Verzoek tot aanhouding van de regiezitting
Door de verdediging is aangevoerd dat de rechtbank Noord-Nederland voornemens is prejudiciële vragen te stellen aan de Hoge Raad ten aanzien van Encrochat gerelateerde onderwerpen. De verdediging heeft daarom primair verzocht de behandeling van de zaak aan te houden tot na beantwoording van de prejudiciële vragen door de Hoge Raad en vervolgens opnieuw een regiezitting te plannen. De advocaat-generaal heeft zich hier gemotiveerd tegen verzet.
Het hof oordeelt als volgt.
Het is het hof bekend dat de rechtbank Noord-Nederland in een andere strafzaak mogelijk prejudiciële vragen zal stellen over in ieder geval de toepassing van het interstatelijk vertrouwensbeginsel in Encrochat-zaken. Het proces van de exacte formulering van de prejudiciële vragen is momenteel nog gaande.
Gelet op de regiefase (en het karakter daarvan) waarin onderhavige zaak zich bevindt, afgezet tegen het prille stadium waarin het proces van het stellen van de prejudiciële vragen in de strafzaak van de rechtbank Noord-Nederland zich momenteel bevindt, kiest het hof ervoor om in deze beslissing op grond van de huidige stand van zaken een oordeel op de Encrochat-gerelateerde onderzoekswensen te geven. Het primaire verzoek van de verdediging tot aanhouding van de zaak wordt afgewezen. Er is ook geen reden om een zogenaamde voortgangsregiezitting te plannen.
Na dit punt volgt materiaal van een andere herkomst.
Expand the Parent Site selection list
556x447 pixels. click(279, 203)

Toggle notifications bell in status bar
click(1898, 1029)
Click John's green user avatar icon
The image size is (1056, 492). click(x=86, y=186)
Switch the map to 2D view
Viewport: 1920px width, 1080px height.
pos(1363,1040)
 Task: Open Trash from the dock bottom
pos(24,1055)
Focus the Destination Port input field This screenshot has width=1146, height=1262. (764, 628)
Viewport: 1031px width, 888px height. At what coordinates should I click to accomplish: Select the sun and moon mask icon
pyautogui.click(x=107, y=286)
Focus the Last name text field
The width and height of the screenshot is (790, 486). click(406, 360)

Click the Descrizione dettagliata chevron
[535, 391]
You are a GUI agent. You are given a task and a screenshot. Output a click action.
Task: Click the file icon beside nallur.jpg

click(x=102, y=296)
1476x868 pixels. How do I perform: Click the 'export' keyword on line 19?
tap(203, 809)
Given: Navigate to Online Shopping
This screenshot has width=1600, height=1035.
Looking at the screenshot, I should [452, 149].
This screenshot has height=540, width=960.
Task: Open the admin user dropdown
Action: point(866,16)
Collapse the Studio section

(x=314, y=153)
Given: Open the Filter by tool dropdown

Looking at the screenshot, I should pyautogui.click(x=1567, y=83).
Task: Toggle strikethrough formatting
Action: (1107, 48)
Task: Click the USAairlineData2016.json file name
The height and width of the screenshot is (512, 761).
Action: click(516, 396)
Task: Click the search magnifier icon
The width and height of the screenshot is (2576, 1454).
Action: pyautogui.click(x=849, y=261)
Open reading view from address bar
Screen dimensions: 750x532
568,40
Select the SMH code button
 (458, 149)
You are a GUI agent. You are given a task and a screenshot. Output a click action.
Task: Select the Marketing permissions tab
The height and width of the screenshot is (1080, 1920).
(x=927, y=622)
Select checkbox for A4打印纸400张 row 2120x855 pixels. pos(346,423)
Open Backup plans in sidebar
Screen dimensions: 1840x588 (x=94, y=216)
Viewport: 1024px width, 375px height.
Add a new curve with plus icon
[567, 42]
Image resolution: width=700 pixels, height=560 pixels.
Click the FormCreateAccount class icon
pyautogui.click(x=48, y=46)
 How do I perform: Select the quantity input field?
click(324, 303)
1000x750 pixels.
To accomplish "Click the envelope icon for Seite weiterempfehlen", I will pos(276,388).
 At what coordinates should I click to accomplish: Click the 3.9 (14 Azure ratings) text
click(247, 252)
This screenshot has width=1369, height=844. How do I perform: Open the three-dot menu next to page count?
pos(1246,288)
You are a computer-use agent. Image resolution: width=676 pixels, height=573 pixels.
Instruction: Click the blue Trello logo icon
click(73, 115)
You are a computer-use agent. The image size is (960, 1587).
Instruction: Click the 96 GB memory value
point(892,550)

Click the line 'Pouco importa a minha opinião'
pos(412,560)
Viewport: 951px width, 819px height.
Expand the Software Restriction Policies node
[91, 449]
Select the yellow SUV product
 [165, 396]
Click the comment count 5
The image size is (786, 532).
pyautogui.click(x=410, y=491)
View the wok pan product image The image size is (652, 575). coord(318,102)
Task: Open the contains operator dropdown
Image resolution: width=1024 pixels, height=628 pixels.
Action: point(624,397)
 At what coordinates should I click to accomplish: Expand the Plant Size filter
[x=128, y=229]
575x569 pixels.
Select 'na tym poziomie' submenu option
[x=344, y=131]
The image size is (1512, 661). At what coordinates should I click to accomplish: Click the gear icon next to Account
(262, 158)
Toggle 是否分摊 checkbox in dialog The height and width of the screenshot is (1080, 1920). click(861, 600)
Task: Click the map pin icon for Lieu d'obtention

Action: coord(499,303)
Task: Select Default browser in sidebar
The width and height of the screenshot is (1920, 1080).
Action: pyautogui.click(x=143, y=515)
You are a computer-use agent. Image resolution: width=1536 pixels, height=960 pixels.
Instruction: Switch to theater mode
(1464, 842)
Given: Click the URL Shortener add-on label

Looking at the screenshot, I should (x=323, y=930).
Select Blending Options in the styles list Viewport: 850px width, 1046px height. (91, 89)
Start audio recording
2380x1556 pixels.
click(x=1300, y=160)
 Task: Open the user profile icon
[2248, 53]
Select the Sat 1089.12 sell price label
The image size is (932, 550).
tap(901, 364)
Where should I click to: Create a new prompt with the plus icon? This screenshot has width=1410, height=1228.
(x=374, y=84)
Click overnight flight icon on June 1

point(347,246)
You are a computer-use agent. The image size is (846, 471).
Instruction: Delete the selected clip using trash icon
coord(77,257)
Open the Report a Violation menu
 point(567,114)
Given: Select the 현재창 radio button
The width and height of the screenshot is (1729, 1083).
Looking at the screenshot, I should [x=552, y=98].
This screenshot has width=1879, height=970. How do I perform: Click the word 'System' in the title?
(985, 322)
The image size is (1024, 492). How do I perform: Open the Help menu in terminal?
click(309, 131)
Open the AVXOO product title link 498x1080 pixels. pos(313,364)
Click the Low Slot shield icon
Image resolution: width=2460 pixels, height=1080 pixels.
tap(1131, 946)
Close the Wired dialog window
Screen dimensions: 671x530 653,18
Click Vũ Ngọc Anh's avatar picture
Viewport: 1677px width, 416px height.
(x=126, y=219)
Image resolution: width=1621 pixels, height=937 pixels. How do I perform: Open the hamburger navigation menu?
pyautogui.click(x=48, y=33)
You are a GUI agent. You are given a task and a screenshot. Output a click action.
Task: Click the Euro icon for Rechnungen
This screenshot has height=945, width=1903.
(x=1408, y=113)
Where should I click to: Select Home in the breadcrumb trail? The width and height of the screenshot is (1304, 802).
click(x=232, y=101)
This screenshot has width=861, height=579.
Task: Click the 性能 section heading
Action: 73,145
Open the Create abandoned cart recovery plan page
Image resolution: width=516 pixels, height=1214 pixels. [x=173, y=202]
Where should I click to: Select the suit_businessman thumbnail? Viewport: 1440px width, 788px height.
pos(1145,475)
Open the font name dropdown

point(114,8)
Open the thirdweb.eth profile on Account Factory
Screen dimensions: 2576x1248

Zoals hierna zal blijken zullen alle onderzoekswensen worden afgewezen, waardoor de onderhavige strafzaak nu in beginsel dan ook gereed is voor inhoudelijke behandeling.
Het hof merkt daarbij ten overvloede op dat indien een eventuele beslissing van de Hoge Raad (op mogelijke prejudiciële vragen) vóór de inhoudelijke behandeling van deze zaak een ander licht op de beoordeling van de onderzoekswensen zou werpen, dit altijd nog op de inhoudelijke zitting aan de orde kan komen.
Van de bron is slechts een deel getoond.